**Directive a**
Please condense the paragraph beginning "HDR sources are identifiable" in the vmaf-tune HDR document below into a short bulleted list that keeps its main facts.

--- Text passage ---

Skip to content

ADR-0300: vmaf-tune HDR-aware encoding + scoring

  • Status: Accepted (encode-side flags); HDR-VMAF scoring deferred (no fork-local model JSON yet)
  • Date: 2026-05-03
  • Deciders: Lusoris
  • Tags: tooling, vmaf-tune, hdr, codec, ffmpeg, fork-local

Context

vmaf-tune Phase A (ADR-0237) landed an SDR-only grid sweep over libx264 — the encode invocation hardcoded BT.709 / gamma-2.4 assumptions and the score invocation always pointed at vmaf_v0.6.1 (an SDR-trained model). Bucket #9 of the Phase A capability audit (Research-0054, the audit body of PR #354) flagged this as a correctness hazard: feeding a PQ HDR source through the existing pipeline produces (i) muxed encodes that lose their mastering-display + max-CLL SEI metadata, and (ii) VMAF scores that trend artificially low because the SDR model misinterprets the PQ-coded luma curve.

HDR sources are identifiable from container metadata alone — ffprobe surfaces color_transfer (smpte2084 for PQ, arib-std-b67 for HLG), color_primaries (bt2020), and the optional mastering-display + content-light SEI side data. Encoders accept HDR signaling via codec-private flag families (x265 -x265-params, SVT-AV1 -svtav1-params, NVENC -pix_fmt p010le -profile:v main10, container-level -color_* for everyone else). Netflix maintains an HDR-trained VMAF model (vmaf_hdr_v0.6.1.json) in a separate research artifact; it has not been ported into this fork.

The action surface for Bucket #9 is therefore split: the encode-side flag dispatch is a pure refactor of how vmaf-tune builds its ffmpeg argv, while the score-side HDR model swap is gated on a fork-local port that is out of scope for this PR.

Decision

We will:

  1. Ship a tools/vmaf-tune/src/vmaftune/hdr.py module that exposes detect_hdr(path) → HdrInfo | None, hdr_codec_args(encoder, info) → tuple[str, ...], and select_hdr_vmaf_model() → Path | None.
  2. Wire detection into the corpus driver: when a source's first video stream carries PQ or HLG signaling and BT.2020 primaries, the per-source ffmpeg invocation gets the codec-appropriate HDR flags appended to extra_params, and the corpus row gains hdr_transfer / hdr_primaries / hdr_forced fields (schema bumped to v2).

--- Provided information ---

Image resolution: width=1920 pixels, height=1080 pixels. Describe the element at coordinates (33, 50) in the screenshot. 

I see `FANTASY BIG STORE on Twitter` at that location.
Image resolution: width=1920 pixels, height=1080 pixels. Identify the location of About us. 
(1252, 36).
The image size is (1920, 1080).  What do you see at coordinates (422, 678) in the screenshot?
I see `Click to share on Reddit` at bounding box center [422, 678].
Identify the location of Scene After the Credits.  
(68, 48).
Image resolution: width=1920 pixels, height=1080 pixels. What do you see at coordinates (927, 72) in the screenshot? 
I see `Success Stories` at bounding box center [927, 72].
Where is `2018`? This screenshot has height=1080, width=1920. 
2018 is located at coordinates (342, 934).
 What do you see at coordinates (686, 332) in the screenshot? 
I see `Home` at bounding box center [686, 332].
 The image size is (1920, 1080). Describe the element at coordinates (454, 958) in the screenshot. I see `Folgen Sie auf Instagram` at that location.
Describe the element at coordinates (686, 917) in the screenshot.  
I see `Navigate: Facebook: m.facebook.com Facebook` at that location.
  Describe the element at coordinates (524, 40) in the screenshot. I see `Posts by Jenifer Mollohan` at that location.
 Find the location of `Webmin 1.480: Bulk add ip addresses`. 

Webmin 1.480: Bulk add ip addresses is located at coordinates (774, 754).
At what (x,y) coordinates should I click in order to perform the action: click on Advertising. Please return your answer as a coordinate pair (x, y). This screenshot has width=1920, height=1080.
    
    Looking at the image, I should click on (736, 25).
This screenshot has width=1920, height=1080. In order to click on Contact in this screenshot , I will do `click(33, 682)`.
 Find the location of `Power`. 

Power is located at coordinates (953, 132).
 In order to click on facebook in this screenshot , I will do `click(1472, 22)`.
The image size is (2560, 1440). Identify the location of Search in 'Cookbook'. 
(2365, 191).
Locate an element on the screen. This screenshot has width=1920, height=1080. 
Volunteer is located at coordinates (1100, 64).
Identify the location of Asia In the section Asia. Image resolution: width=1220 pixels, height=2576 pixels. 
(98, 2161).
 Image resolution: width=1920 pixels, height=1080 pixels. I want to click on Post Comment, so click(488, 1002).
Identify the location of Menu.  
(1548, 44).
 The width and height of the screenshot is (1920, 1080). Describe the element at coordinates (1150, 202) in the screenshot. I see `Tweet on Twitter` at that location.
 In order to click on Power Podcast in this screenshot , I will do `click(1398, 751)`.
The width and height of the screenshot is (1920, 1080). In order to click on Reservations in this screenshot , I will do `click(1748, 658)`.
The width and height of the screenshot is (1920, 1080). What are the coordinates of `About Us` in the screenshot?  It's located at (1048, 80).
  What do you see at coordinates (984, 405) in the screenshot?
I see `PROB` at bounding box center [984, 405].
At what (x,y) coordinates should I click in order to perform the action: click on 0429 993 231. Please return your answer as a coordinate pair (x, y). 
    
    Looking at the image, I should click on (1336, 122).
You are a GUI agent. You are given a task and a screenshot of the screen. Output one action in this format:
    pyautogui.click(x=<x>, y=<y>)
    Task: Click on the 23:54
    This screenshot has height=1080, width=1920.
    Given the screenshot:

---

**Directive b**
Update the records from the line containing "In order to click on facebook" through the line containing "Volunteer is located" by replacing "screenshot" with "screen capture", changing nothing else. Return only those lines.

**Answer a**
- Container metadata alone identifies HDR sources. ffprobe reports color_transfer (smpte2084 for PQ, arib-std-b67 for HLG), color_primaries (bt2020) and the optional mastering-display and content-light SEI side data.
- Encoders accept HDR signaling through codec-private flag families:
  - x265 uses -x265-params.
  - SVT-AV1 uses -svtav1-params.
  - NVENC uses -pix_fmt p010le -profile:v main10.
  - All other encoders use container-level -color_*.
- Netflix maintains an HDR-trained VMAF model (vmaf_hdr_v0.6.1.json) in a separate research artifact. It has not been ported into this fork.

**Answer b**
 In order to click on facebook in this screen capture , I will do `click(1472, 22)`.
The image size is (2560, 1440). Identify the location of Search in 'Cookbook'. 
(2365, 191).
Locate an element on the screen. This screen capture has width=1920, height=1080. 
Volunteer is located at coordinates (1100, 64).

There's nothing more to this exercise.